Editor’s Note: This story about a recently published research article by Neag School faculty Alan Marcus and Thomas Levine originally appeared in UConn Today.
People tend to look at maps as information that should be taken as fact without the need for analysis, but that’s a mistake.
When the average person consumes information through sources like television, radio, a website, or a newspaper, they might do it with a critical eye. What is the viewpoint of the news outlet? Has it been trustworthy in the past? Is there another source for this information to get a second opinion?
A map is different. People tend to look at maps as absolute information that should be taken as fact without analysis. But that’s a mistake, according to a pair of UConn professors from the Neag School of Education in a recent article published in Social Studies Research and Practice.
“We have to remember that maps are created by humans who have a purpose to make the maps,” says Thomas Levine, an associate professor whose work includes preparing social studies teachers on the elementary level. “They have to tell a selective story and can’t put everything on a map. It would be overwhelming. Maps are not a mirror of exact reality. The creators selectively choose what to put in and what to leave out. They choose borders, symbols, and even what colors to use. Color can impact what stands out in a map or what we notice in it.”
The COVID-19 pandemic and the 2020 Presidential election are two recent examples of how maps can be used as a tool for distributing information.
“In the article, we write about the importance of basic map literacy and items like how to use a key and understand scale, which is traditionally how maps are taught,” says Alan Marcus, a professor whose expertise includes teaching history on the high school level. “We also write about critical map literacy and this is understanding the decisions that mapmakers make and what subjectiveness there might be in maps.
“Our students who are training to become teachers debate on what maps should be used if they want to tell the truth about the election.”
— Professor Alan Marcus
“Another layer is digital literacy, as many maps are now online and we need to understand that maps can now be interactive and constantly changed.”
Maps from the 2020 Presidential election can tell different stories depending on how the information is shown – whether it be a simple “red” or “blue” map on which candidate won the Electoral College vote in each state, a county-by-county winner map, or a map that uses “purple” to show percentages of popular vote and not winner-take-all.
“Our students who are training to become teachers debate on what maps should be used if they want to tell the truth about the election,” says Marcus. “It’s a very clear example of how maps can be subjective based on the decisions that a mapmaker makes or the purposes they have.
“One of the ideas we are trying to get at in this article is that maps are subjective documents. They should be treated just like we treat any other document in a social studies classroom or how any adult in society should approach the information they are getting in the news.”
Understanding maps is part of a bigger concerns that citizens need to be properly informed as future leaders are selected.
“I think that the bigger context is that we live in a time where there’s a lot of information,” says Levine. “There’s great concern a democracy can’t survive or thrive if we don’t have a shared set of facts. If we don’t prepare people to use maps, including interactive maps, we increase the odds that we citizens will be manipulated by misinformation or very selective versions of the truth.”
“If we don’t prepare people to use maps, we increase the odds that we citizens will be manipulated by misinformation or very selective versions of the truth.”
— Associate Professor Thomas Levine
The COVID-19 pandemic has also seen a need for map literacy and has been a boom for online and interactive maps.
“COVID was a motivation for us to do this paper,” says Marcus. “COVID has not changed the way we use maps, but it has emphasized the importance of maps in thinking about public health, in determining public policy and a source of information that is important to society.”
Maps have shown prime locations of COVID-positive tests, hospitalizations, and vaccination rates.
“The pandemic has highlighted how important maps can be and how much policy makers can use data from maps in driving their decisions about items like mask mandates and vaccines,” says Marcus. “COVID has really emphasized how critical they are.”
The ease of creating on online map has made it even more critical for people to have a strong map literacy.
“Content online can be created by almost anybody now and it can be accessed by almost anyone,” says Marcus. “You don’t have to buy the newspaper, you don’t have to buy the book and there is very little accountability and oversight in the production of some online maps. Online maps can be multi-layered and have hyperlinks, which you can’t do with a static map. They can be updated and changed very frequently. That has made maps a different beast for public consumption.”
-.-.-
#### Task requirements
In the piece on map literacy, what journal published the UConn professors' article?
-.-.-
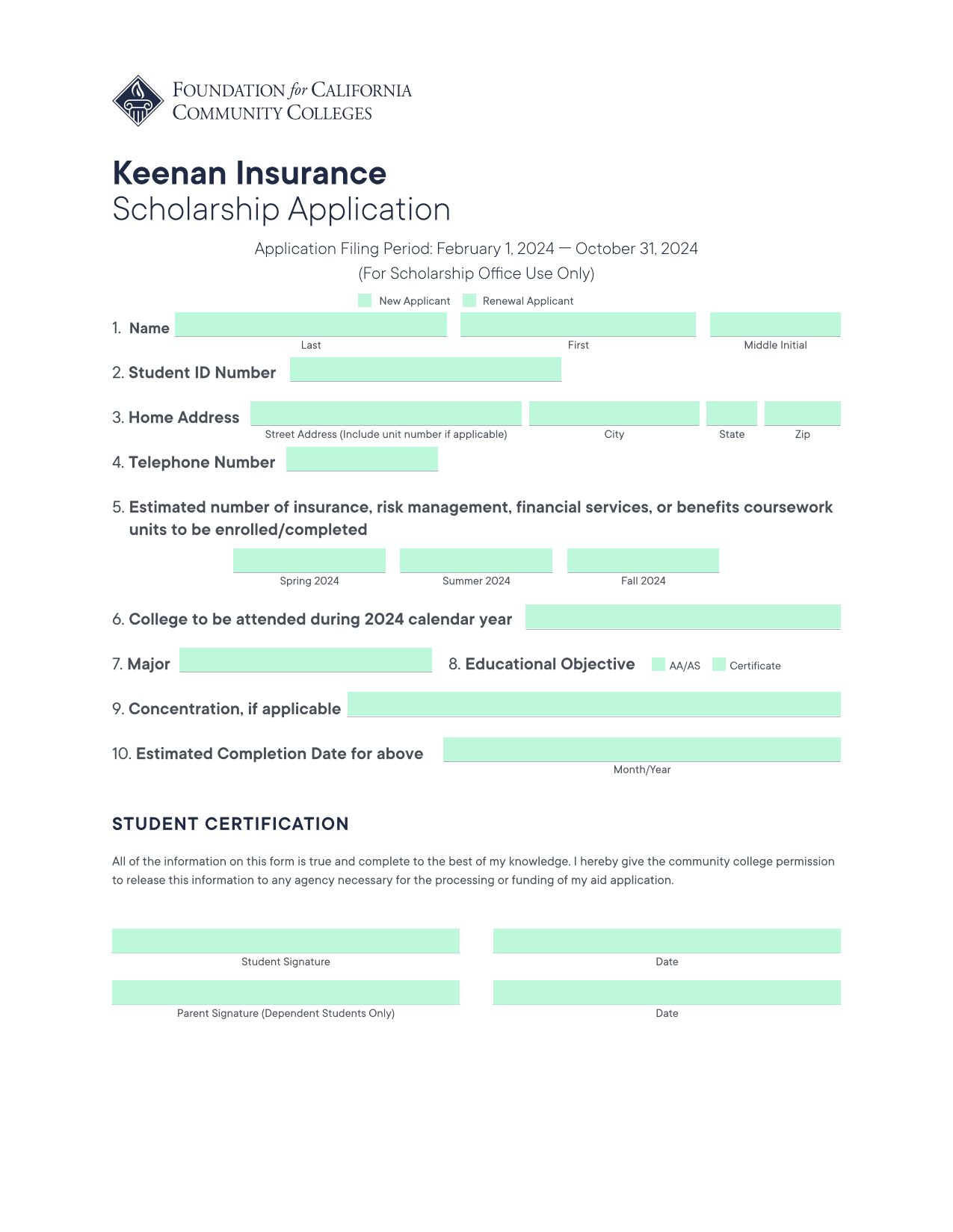Viewport: 953px width, 1232px height.
Task: Click the First name field
Action: click(579, 324)
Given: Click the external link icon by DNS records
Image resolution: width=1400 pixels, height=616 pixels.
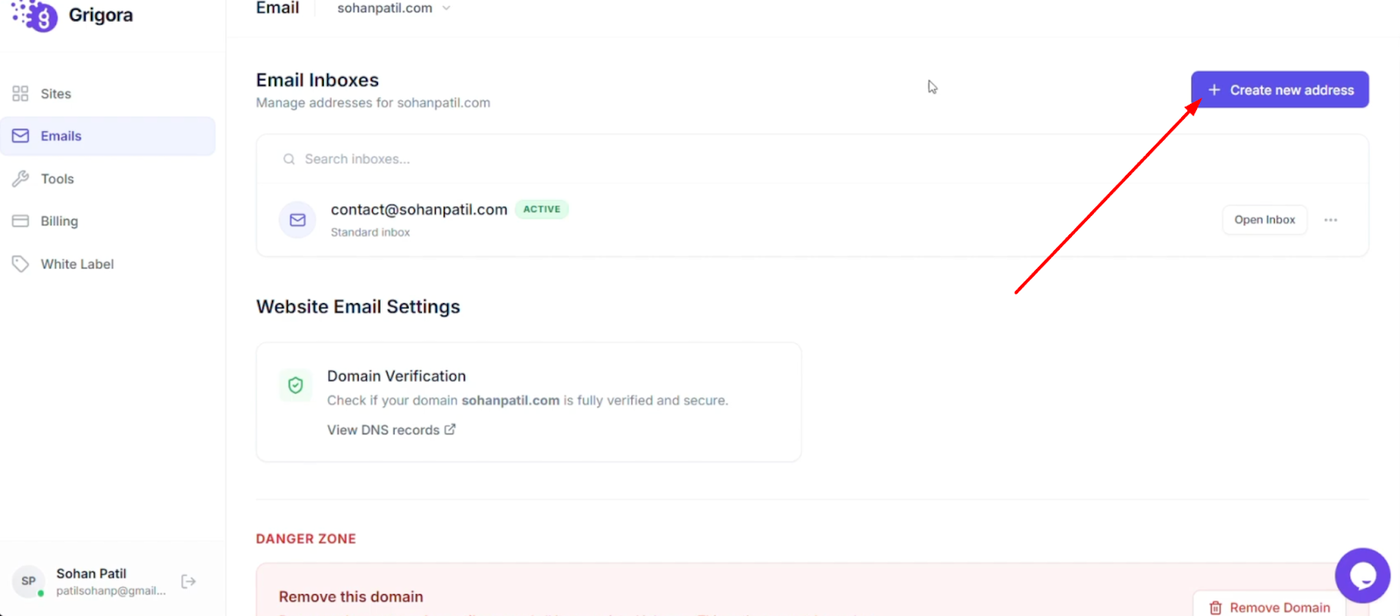Looking at the screenshot, I should point(450,429).
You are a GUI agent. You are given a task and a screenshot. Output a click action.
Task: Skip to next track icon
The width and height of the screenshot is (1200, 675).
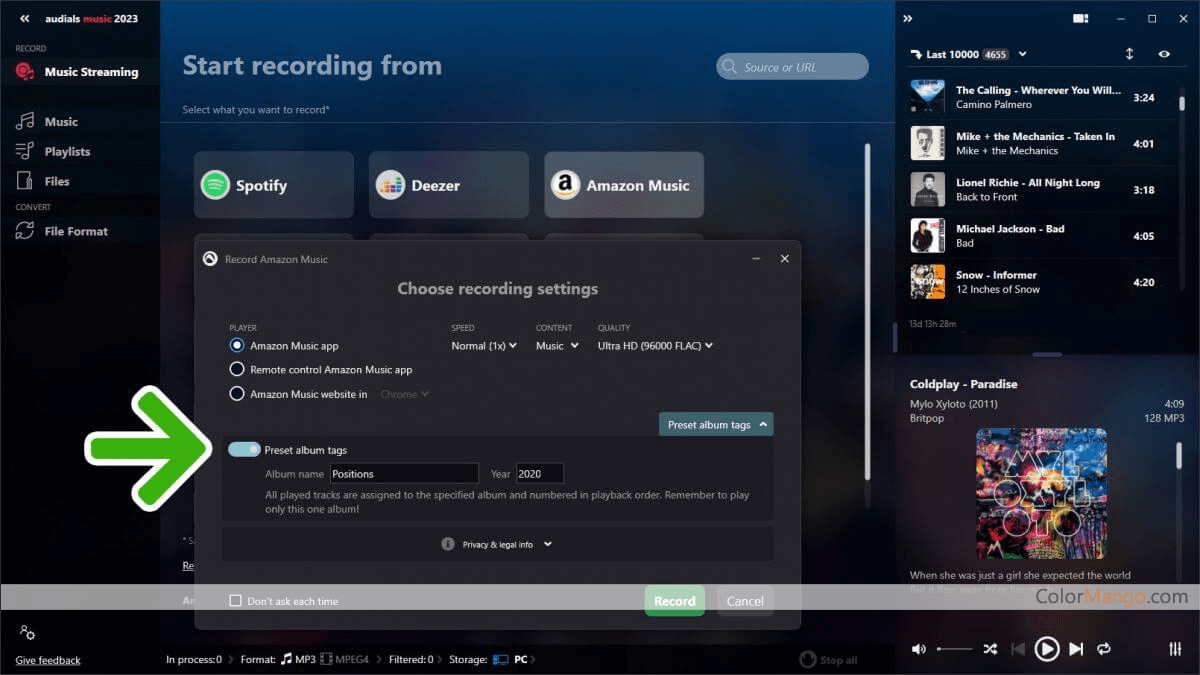click(1076, 649)
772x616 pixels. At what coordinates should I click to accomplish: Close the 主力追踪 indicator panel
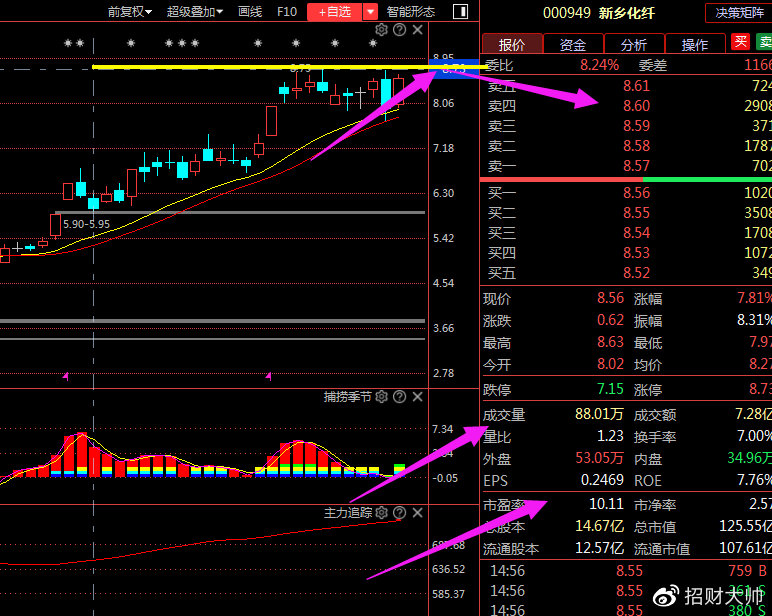coord(417,513)
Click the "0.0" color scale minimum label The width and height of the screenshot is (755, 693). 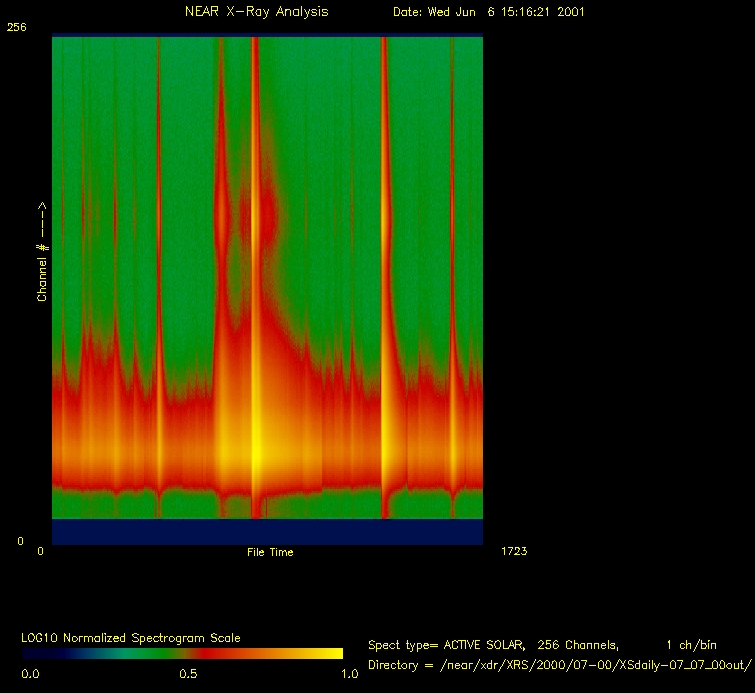[x=31, y=674]
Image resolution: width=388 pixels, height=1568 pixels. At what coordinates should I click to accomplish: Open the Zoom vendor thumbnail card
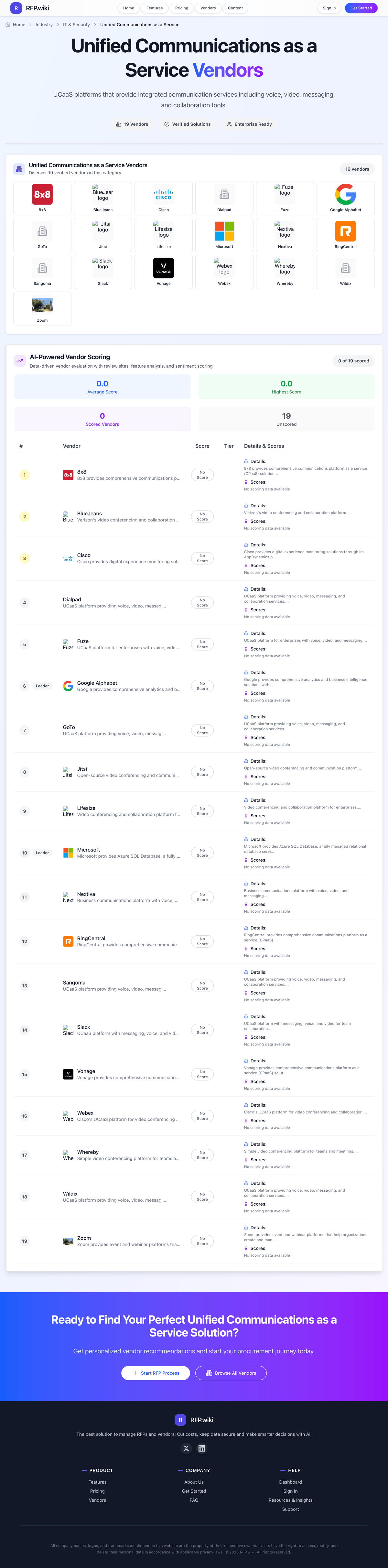click(x=42, y=309)
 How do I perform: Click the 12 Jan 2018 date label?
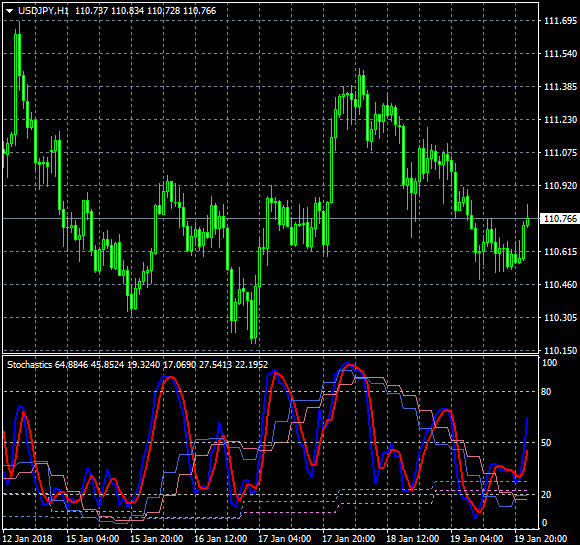[27, 539]
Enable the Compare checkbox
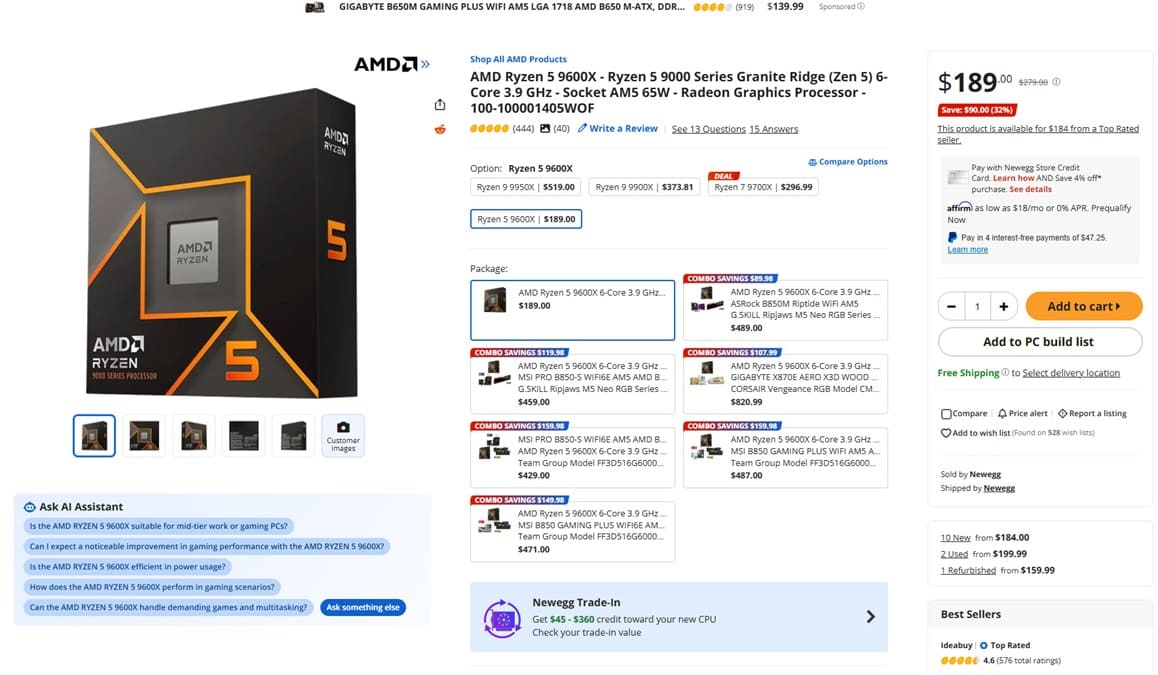 point(944,412)
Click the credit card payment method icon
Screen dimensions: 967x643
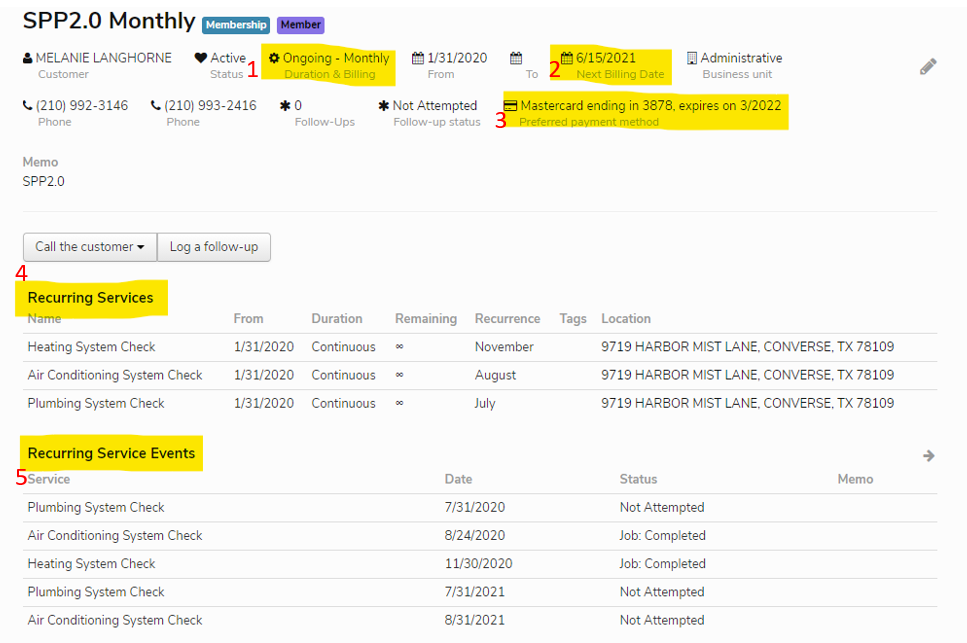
-.-.-
#### Answer to this exercise
Social Studies Research and Practice